Our primary goal in this project is to investigate, test, and refine a set of conjectures regarding the support structures needed to enhance the impact of professional development on mathematics teachers’ instructional practices and thus student achievement. In addressing this goal, we will take a comprehensive view of the institutional setting of mathematics teaching rather than focusing on a single aspect.
The support structures on which we will focus include 1) Teacher learning communities and informal networks, 2) Shared vision for mathematics instruction (as indicated by use of a common language for talking about mathematics instruction, presence of brokers who can bridge perspectives, and compatible interpretations of key boundary objects such as instructional materials and state standards and assessments), 3) Distribution of instructional leadership across formal and informal leaders, 4) Reciprocal accountability between teachers and instructional leaders (as indicated by alignment of assistance and accountability and access to key resources such as coherent instructional guidance instruments), and 5) Depth of instructional leaders’ understanding of mathematics, the instructional program, and the challenges of using it effectively.
We will investigate our conjectures by employing a mixed methods design that involves both a formal hypothesis-testing component and design research component. We will work in four urban school districts over four years.
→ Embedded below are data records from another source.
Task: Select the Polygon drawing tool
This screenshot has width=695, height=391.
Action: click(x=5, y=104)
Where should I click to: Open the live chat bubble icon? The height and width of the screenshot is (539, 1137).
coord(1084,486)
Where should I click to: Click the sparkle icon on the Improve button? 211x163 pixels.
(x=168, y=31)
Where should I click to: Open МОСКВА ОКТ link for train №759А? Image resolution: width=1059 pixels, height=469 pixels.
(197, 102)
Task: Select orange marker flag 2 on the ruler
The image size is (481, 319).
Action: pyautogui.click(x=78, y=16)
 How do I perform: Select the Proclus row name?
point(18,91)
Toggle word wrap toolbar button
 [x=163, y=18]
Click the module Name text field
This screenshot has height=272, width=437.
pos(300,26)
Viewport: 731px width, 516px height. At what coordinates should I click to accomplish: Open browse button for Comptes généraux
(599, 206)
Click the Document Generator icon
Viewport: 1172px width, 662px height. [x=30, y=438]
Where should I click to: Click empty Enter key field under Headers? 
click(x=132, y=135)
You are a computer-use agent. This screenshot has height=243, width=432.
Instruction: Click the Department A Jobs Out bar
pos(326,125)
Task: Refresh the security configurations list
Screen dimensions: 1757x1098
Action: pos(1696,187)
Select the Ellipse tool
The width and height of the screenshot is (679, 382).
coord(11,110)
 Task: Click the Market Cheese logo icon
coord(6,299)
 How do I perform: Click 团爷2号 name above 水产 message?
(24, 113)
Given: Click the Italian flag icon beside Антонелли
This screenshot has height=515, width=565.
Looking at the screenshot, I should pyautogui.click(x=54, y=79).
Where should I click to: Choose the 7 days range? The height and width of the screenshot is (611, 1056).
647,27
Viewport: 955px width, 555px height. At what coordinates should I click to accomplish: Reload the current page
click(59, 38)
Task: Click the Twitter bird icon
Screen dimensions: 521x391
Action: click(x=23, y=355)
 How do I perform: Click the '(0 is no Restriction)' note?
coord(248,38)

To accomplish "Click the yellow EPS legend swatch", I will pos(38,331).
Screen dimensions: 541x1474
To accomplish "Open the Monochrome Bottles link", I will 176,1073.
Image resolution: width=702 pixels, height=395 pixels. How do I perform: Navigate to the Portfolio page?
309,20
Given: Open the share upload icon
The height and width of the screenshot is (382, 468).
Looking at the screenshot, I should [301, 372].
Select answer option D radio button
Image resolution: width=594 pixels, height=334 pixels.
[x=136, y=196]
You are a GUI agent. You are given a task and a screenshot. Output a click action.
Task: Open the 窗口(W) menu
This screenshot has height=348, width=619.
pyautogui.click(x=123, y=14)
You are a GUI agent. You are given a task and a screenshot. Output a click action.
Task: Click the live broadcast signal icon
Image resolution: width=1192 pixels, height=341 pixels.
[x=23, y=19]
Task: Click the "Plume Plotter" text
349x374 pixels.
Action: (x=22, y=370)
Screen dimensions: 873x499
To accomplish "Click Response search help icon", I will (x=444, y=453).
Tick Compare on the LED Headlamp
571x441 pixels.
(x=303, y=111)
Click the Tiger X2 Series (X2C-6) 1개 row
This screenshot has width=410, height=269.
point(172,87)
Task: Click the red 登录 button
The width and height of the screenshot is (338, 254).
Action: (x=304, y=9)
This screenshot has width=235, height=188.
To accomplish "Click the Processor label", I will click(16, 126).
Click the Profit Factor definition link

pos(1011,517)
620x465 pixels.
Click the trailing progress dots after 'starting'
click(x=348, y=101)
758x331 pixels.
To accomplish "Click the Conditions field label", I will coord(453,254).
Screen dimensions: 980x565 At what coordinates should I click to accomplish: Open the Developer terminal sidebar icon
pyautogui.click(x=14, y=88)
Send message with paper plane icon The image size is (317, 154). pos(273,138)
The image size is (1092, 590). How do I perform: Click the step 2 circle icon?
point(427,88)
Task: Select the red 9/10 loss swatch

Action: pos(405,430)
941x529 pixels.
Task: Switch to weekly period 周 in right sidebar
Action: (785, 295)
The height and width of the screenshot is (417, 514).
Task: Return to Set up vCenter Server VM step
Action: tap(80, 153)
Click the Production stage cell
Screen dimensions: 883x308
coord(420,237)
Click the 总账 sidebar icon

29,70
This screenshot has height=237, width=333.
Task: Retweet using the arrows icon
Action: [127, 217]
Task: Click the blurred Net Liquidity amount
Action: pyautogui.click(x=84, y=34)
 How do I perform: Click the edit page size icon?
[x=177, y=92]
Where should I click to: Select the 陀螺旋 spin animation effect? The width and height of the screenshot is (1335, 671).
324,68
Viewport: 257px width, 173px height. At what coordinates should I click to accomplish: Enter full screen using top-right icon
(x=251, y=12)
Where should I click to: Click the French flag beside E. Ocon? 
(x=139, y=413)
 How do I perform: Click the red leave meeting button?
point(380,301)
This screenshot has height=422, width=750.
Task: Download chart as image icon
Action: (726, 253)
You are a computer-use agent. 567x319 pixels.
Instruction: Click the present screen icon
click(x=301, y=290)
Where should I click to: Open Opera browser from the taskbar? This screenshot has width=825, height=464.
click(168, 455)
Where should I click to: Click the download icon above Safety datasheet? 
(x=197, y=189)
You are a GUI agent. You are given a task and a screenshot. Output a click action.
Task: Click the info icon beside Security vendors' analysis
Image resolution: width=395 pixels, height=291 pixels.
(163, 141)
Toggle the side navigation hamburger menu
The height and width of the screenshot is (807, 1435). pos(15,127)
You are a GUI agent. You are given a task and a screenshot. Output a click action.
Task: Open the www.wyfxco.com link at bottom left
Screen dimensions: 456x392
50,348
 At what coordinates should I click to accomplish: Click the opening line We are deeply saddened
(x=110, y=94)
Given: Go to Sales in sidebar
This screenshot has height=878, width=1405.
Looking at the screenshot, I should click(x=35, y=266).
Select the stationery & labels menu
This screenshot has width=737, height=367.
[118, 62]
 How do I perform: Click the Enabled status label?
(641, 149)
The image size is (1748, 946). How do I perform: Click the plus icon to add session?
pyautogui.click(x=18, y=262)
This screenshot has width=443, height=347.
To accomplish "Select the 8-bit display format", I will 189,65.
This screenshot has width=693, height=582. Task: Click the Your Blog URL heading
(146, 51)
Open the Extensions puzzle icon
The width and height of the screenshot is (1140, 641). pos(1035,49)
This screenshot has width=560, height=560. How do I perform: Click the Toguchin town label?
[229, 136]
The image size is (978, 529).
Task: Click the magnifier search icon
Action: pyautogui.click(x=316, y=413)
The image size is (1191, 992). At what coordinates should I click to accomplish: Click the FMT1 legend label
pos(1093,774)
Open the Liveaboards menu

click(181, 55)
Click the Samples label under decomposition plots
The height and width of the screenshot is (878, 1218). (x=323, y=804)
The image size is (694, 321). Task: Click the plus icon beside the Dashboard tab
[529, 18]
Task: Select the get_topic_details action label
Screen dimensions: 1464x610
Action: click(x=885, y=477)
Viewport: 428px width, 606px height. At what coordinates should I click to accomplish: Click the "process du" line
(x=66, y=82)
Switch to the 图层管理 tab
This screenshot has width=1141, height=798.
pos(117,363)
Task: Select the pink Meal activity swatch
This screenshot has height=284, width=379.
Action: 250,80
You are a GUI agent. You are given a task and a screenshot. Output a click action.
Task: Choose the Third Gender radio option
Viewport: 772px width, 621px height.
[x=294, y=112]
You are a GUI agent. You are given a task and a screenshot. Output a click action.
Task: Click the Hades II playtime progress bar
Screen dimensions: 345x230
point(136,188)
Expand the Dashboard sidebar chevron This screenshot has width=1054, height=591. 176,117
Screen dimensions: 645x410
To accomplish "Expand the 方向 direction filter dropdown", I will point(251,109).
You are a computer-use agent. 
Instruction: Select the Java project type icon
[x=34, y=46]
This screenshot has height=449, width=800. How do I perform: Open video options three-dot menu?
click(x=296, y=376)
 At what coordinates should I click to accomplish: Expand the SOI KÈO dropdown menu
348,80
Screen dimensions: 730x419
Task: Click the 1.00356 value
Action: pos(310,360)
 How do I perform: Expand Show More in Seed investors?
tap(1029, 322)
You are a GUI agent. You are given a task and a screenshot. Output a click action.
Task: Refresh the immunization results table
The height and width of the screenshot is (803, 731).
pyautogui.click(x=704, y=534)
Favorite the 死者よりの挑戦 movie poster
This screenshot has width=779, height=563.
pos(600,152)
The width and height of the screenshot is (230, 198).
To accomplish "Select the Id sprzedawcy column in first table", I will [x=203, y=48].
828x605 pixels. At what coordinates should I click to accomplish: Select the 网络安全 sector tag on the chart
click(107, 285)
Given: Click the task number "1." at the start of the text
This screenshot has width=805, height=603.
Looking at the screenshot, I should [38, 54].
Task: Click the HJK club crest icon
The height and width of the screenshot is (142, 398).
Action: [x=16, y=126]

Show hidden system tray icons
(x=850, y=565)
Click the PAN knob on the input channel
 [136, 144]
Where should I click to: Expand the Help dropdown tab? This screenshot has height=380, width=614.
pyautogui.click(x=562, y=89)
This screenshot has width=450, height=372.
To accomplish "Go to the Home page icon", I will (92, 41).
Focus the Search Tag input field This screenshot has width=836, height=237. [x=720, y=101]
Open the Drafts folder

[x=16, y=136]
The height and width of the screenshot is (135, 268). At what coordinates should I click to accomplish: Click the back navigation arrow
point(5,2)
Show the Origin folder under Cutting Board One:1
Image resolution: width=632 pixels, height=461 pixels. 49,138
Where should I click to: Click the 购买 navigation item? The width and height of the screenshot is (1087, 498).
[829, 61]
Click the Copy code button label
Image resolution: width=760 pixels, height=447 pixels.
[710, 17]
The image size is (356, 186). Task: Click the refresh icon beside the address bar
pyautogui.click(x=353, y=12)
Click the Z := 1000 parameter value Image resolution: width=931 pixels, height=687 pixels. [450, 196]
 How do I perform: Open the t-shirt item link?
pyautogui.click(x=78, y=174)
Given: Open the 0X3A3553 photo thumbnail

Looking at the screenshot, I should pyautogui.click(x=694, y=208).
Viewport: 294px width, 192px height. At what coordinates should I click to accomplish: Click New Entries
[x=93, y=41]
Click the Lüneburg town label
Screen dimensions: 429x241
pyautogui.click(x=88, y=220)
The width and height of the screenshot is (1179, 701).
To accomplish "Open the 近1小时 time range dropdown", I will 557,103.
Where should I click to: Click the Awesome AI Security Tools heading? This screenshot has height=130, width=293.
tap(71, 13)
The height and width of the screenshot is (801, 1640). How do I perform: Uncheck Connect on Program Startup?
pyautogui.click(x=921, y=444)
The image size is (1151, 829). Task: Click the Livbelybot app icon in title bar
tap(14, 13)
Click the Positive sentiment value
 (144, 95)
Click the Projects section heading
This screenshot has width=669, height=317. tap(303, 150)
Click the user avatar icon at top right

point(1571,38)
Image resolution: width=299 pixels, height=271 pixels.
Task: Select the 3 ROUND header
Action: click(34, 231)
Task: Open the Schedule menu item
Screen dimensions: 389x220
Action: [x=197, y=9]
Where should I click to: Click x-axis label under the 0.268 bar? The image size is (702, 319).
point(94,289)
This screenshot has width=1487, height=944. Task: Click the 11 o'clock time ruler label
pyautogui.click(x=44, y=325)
The data we will collect or document includes: 1) The institutional setting of teaching (i.e., the above support structures), 2) Teachers’ instructional practices and content knowledge for teaching, 3) The professional development activities in which teachers participate, 4) Formal and informal leaders’ instructional leadership practices, and 5) Student achievement.
The overall product of the two components will be a framework for guiding, monitoring, and assessing school and district-wide institutional improvement in mathematics. This Institutional Improvement Framework will identify the support structures that our findings document are important, explain why they are important and under what conditions, clarify how they are interdependent, and illustrate how their development can be accomplished.